= The task =
Copy out the lines below without changing a single character.

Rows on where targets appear

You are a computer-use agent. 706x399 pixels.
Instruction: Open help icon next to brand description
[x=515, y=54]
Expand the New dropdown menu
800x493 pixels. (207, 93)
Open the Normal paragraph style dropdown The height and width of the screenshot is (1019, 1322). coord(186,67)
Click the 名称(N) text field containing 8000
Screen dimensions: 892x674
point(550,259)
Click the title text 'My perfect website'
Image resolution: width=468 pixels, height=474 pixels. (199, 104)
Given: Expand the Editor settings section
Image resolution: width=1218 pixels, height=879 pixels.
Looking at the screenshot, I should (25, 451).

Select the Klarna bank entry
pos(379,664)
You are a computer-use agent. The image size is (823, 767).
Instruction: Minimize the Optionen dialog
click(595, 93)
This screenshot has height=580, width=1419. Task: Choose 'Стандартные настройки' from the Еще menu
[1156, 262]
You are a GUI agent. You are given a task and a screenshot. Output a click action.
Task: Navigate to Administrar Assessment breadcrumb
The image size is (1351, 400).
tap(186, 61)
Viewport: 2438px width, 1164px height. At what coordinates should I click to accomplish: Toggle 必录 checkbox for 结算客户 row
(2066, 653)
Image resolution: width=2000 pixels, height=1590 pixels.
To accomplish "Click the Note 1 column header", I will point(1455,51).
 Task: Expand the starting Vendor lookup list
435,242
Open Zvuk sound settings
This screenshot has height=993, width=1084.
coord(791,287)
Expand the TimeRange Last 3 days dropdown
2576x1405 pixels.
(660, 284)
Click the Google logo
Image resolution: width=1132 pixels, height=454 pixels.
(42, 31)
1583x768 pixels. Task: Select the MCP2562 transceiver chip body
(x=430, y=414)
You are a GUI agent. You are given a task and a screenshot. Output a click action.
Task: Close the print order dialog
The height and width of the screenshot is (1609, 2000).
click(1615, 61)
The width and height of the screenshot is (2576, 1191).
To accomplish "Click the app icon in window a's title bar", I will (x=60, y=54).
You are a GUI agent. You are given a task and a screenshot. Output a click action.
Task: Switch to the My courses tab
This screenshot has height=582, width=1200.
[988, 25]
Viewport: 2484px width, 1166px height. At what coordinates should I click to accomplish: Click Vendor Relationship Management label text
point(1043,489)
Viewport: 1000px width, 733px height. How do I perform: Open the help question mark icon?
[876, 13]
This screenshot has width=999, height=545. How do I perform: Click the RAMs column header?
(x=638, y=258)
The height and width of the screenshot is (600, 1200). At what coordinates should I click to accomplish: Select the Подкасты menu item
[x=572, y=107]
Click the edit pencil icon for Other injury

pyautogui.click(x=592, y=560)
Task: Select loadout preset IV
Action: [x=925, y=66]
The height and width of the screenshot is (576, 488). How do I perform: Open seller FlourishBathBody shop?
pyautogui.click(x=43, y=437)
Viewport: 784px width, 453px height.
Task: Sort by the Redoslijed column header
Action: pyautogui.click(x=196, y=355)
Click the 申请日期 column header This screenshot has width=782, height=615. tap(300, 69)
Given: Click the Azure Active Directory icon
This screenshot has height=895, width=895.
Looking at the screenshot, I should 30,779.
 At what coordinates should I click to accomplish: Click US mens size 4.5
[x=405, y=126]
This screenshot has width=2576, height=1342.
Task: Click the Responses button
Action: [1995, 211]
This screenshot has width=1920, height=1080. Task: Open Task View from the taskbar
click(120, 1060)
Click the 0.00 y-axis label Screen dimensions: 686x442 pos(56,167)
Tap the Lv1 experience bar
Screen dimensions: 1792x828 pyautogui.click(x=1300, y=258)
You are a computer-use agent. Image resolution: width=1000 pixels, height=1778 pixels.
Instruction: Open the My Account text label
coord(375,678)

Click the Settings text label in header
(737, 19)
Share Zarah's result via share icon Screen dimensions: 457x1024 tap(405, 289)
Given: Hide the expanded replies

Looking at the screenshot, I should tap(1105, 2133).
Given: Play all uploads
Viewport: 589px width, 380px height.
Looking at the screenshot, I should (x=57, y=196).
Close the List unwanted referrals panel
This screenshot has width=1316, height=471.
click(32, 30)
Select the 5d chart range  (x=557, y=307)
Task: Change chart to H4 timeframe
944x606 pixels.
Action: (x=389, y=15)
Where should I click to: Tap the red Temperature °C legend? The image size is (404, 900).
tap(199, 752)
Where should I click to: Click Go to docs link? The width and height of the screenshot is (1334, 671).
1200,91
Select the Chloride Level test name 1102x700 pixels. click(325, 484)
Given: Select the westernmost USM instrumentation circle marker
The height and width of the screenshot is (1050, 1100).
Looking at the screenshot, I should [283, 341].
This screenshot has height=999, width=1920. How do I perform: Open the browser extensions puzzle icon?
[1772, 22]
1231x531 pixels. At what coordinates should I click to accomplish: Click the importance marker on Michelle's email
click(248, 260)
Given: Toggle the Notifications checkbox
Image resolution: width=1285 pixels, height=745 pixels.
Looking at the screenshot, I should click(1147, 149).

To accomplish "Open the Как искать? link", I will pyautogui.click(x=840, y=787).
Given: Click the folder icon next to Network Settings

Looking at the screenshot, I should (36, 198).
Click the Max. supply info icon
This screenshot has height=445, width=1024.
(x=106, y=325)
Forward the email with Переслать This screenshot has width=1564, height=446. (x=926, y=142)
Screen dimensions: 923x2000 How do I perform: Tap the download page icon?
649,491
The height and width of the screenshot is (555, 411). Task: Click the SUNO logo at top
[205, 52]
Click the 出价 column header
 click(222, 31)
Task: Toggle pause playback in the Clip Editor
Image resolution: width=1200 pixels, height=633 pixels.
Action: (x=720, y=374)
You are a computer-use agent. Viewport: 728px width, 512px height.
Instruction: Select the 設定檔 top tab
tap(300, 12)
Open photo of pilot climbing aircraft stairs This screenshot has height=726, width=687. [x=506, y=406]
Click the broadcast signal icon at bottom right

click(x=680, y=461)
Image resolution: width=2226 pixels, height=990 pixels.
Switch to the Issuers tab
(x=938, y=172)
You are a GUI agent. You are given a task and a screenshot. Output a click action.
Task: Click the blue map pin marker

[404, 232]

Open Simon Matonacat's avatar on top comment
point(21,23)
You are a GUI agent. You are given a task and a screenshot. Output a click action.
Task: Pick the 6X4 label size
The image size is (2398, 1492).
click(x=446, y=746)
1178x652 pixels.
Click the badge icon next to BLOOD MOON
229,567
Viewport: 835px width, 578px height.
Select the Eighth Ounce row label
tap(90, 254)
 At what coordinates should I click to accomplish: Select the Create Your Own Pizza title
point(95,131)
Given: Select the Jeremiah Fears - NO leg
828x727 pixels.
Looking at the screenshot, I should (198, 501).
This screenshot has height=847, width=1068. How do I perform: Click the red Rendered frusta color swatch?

= Result of this exercise =
You are a computer-use agent. 706x399 pixels.
Instruction: Open help icon next to brand description
[x=515, y=54]
Expand the New dropdown menu
800x493 pixels. (207, 93)
Open the Normal paragraph style dropdown The height and width of the screenshot is (1019, 1322). coord(186,67)
Click the 名称(N) text field containing 8000
Screen dimensions: 892x674
point(550,259)
Click the title text 'My perfect website'
Image resolution: width=468 pixels, height=474 pixels. (199, 104)
Given: Expand the Editor settings section
Image resolution: width=1218 pixels, height=879 pixels.
Looking at the screenshot, I should (25, 451).

Select the Klarna bank entry
pos(379,664)
You are a computer-use agent. The image size is (823, 767).
Instruction: Minimize the Optionen dialog
click(595, 93)
This screenshot has height=580, width=1419. Task: Choose 'Стандартные настройки' from the Еще menu
[1156, 262]
You are a GUI agent. You are given a task and a screenshot. Output a click action.
Task: Navigate to Administrar Assessment breadcrumb
The image size is (1351, 400).
tap(186, 61)
Viewport: 2438px width, 1164px height. At what coordinates should I click to accomplish: Toggle 必录 checkbox for 结算客户 row
(2066, 653)
Image resolution: width=2000 pixels, height=1590 pixels.
To accomplish "Click the Note 1 column header", I will point(1455,51).
 Task: Expand the starting Vendor lookup list
435,242
Open Zvuk sound settings
This screenshot has height=993, width=1084.
coord(791,287)
Expand the TimeRange Last 3 days dropdown
2576x1405 pixels.
(660, 284)
Click the Google logo
Image resolution: width=1132 pixels, height=454 pixels.
(42, 31)
1583x768 pixels. Task: Select the MCP2562 transceiver chip body
(x=430, y=414)
You are a GUI agent. You are given a task and a screenshot. Output a click action.
Task: Close the print order dialog
The height and width of the screenshot is (1609, 2000).
click(1615, 61)
The width and height of the screenshot is (2576, 1191).
To accomplish "Click the app icon in window a's title bar", I will (x=60, y=54).
You are a GUI agent. You are given a task and a screenshot. Output a click action.
Task: Switch to the My courses tab
This screenshot has height=582, width=1200.
[988, 25]
Viewport: 2484px width, 1166px height. At what coordinates should I click to accomplish: Click Vendor Relationship Management label text
point(1043,489)
Viewport: 1000px width, 733px height. How do I perform: Open the help question mark icon?
[876, 13]
This screenshot has width=999, height=545. How do I perform: Click the RAMs column header?
(x=638, y=258)
The height and width of the screenshot is (600, 1200). At what coordinates should I click to accomplish: Select the Подкасты menu item
[x=572, y=107]
Click the edit pencil icon for Other injury

pyautogui.click(x=592, y=560)
Task: Select loadout preset IV
Action: [x=925, y=66]
The height and width of the screenshot is (576, 488). How do I perform: Open seller FlourishBathBody shop?
pyautogui.click(x=43, y=437)
Viewport: 784px width, 453px height.
Task: Sort by the Redoslijed column header
Action: pyautogui.click(x=196, y=355)
Click the 申请日期 column header This screenshot has width=782, height=615. tap(300, 69)
Given: Click the Azure Active Directory icon
This screenshot has height=895, width=895.
Looking at the screenshot, I should 30,779.
 At what coordinates should I click to accomplish: Click US mens size 4.5
[x=405, y=126]
This screenshot has width=2576, height=1342.
Task: Click the Responses button
Action: [1995, 211]
This screenshot has width=1920, height=1080. Task: Open Task View from the taskbar
click(120, 1060)
Click the 0.00 y-axis label Screen dimensions: 686x442 pos(56,167)
Tap the Lv1 experience bar
Screen dimensions: 1792x828 pyautogui.click(x=1300, y=258)
You are a computer-use agent. Image resolution: width=1000 pixels, height=1778 pixels.
Instruction: Open the My Account text label
coord(375,678)

Click the Settings text label in header
(737, 19)
Share Zarah's result via share icon Screen dimensions: 457x1024 tap(405, 289)
Given: Hide the expanded replies

Looking at the screenshot, I should tap(1105, 2133).
Given: Play all uploads
Viewport: 589px width, 380px height.
Looking at the screenshot, I should (x=57, y=196).
Close the List unwanted referrals panel
This screenshot has width=1316, height=471.
click(32, 30)
Select the 5d chart range  (x=557, y=307)
Task: Change chart to H4 timeframe
944x606 pixels.
Action: (x=389, y=15)
Where should I click to: Tap the red Temperature °C legend? The image size is (404, 900).
tap(199, 752)
Where should I click to: Click Go to docs link? The width and height of the screenshot is (1334, 671).
1200,91
Select the Chloride Level test name 1102x700 pixels. click(325, 484)
Given: Select the westernmost USM instrumentation circle marker
The height and width of the screenshot is (1050, 1100).
Looking at the screenshot, I should [283, 341].
This screenshot has height=999, width=1920. How do I perform: Open the browser extensions puzzle icon?
[1772, 22]
1231x531 pixels. At what coordinates should I click to accomplish: Click the importance marker on Michelle's email
click(248, 260)
Given: Toggle the Notifications checkbox
Image resolution: width=1285 pixels, height=745 pixels.
Looking at the screenshot, I should click(1147, 149).

To accomplish "Open the Как искать? link", I will pyautogui.click(x=840, y=787).
Given: Click the folder icon next to Network Settings

Looking at the screenshot, I should (36, 198).
Click the Max. supply info icon
This screenshot has height=445, width=1024.
(x=106, y=325)
Forward the email with Переслать This screenshot has width=1564, height=446. (x=926, y=142)
Screen dimensions: 923x2000 How do I perform: Tap the download page icon?
649,491
The height and width of the screenshot is (555, 411). Task: Click the SUNO logo at top
[205, 52]
Click the 出价 column header
 click(222, 31)
Task: Toggle pause playback in the Clip Editor
Image resolution: width=1200 pixels, height=633 pixels.
Action: (x=720, y=374)
You are a computer-use agent. Viewport: 728px width, 512px height.
Instruction: Select the 設定檔 top tab
tap(300, 12)
Open photo of pilot climbing aircraft stairs This screenshot has height=726, width=687. [x=506, y=406]
Click the broadcast signal icon at bottom right

click(x=680, y=461)
Image resolution: width=2226 pixels, height=990 pixels.
Switch to the Issuers tab
(x=938, y=172)
You are a GUI agent. You are given a task and a screenshot. Output a click action.
Task: Click the blue map pin marker

[404, 232]

Open Simon Matonacat's avatar on top comment
point(21,23)
You are a GUI agent. You are given a task and a screenshot. Output a click action.
Task: Pick the 6X4 label size
The image size is (2398, 1492).
click(x=446, y=746)
1178x652 pixels.
Click the badge icon next to BLOOD MOON
229,567
Viewport: 835px width, 578px height.
Select the Eighth Ounce row label
tap(90, 254)
 At what coordinates should I click to accomplish: Select the Create Your Own Pizza title
point(95,131)
Given: Select the Jeremiah Fears - NO leg
828x727 pixels.
Looking at the screenshot, I should (198, 501).
This screenshot has height=847, width=1068. How do I perform: Click the red Rendered frusta color swatch?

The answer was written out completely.